Introduction to ZeitZeiger

ZeitZeiger is a method for supervised learning on high-dimensional data from an oscillatory system. This vignette goes through an example of how to use ZeitZeiger to train and test a predictor, perform cross-validation, and plot the results.
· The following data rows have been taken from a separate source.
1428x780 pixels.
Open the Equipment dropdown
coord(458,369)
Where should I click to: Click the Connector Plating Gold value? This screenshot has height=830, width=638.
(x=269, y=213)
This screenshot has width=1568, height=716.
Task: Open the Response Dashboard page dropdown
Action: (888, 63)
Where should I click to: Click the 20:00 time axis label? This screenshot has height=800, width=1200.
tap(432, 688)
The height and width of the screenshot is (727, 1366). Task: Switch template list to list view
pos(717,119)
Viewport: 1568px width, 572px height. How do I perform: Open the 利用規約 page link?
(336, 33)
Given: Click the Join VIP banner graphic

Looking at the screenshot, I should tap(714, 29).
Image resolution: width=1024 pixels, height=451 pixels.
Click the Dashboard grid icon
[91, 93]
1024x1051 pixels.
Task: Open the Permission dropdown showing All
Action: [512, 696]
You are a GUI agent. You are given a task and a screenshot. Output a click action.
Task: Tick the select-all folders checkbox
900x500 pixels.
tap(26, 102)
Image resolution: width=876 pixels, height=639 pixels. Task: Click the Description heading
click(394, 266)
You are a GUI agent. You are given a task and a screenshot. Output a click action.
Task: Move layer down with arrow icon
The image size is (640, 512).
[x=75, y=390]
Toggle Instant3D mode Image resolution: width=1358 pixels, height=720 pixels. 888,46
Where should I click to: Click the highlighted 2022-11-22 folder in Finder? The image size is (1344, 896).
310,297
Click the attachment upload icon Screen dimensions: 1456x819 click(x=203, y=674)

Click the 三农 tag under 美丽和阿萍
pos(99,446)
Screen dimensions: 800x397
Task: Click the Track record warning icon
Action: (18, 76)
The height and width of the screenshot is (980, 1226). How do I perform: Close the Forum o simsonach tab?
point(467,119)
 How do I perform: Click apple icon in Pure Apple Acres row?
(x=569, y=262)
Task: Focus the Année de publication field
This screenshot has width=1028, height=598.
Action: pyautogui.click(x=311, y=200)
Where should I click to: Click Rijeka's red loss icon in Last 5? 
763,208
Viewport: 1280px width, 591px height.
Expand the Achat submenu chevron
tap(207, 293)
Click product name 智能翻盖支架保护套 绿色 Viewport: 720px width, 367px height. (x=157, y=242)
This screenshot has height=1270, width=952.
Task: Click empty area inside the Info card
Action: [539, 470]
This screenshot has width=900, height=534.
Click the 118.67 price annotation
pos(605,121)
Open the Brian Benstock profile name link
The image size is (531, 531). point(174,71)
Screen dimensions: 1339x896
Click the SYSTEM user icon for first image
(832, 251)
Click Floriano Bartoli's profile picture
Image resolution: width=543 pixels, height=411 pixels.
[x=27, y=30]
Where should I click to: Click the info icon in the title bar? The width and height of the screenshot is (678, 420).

Load the necessary packages

First let’s load the necessary packages.

library('data.table')
library('ggplot2')
library('zeitzeiger')

doParallel::registerDoParallel(cores = 2) # register a parallel backend to minimize runtime

Generate example data

Now we’ll simulate data from an oscillatory system. Our simulated data will have 100 observations, with measurements of 200 features and 10 time-points per period. Each feature will have Gaussian noise. We’ll call the periodic variable here “time,” which will go between 0 and 1.

nObs = 100
nFeatures = 200
amp = 0.5

time = rep((0:9) / 10, length.out = nObs)
set.seed(42)
x = matrix(rnorm(nObs * nFeatures, sd = 0.7), nrow = nObs)

The oscillator will produce three patterns: a sine, a cosine, and a cosine with twice the frequency. For each of the three patterns, two features will have relatively strong signal and eight more will have relatively weak signal.

baseSignal = sin(time * 2 * pi)
x[, 1] = x[, 1] + 3 * baseSignal
x[, 2] = x[, 2] - 0.5 * baseSignal
for (ii in 3:10) {
  x[, ii] = x[, ii] + runif(1, -amp, amp) * baseSignal}

baseSignal = cos(time * 2 * pi)
x[, 11] = x[, 11] + 2 * baseSignal
x[, 12] = x[, 12] - baseSignal
for (ii in 13:20) {
  x[, ii] = x[, ii] + runif(1, -amp, amp) * baseSignal}

baseSignal = cos(time * 4 * pi + pi / 6)
x[, 21] = x[, 21] + baseSignal
x[, 22] = x[, 22] - baseSignal
for (ii in 23:30) {
  x[, ii] = x[, ii] + runif(1, -amp, amp) * baseSignal}

Create training and testing observations

Now we’ll split the dataset into training and test sets.

idxTrain = 1:round(nObs * 0.6)

xTrain = x[idxTrain, ]
timeTrain = time[idxTrain]

xTest = x[-idxTrain, ]
timeTest = time[-idxTrain]

Train and test a ZeitZeiger predictor

ZeitZeiger has three main steps: zeitzeigerFit, zeitzeigerSpc, and zeitzeigerPredict. Each function has several options, please see the help and Hughey et al. (2016) for more details. The preferred way to use them is to call each function separately. This lets you change the parameters for a later step without re-running the earlier steps.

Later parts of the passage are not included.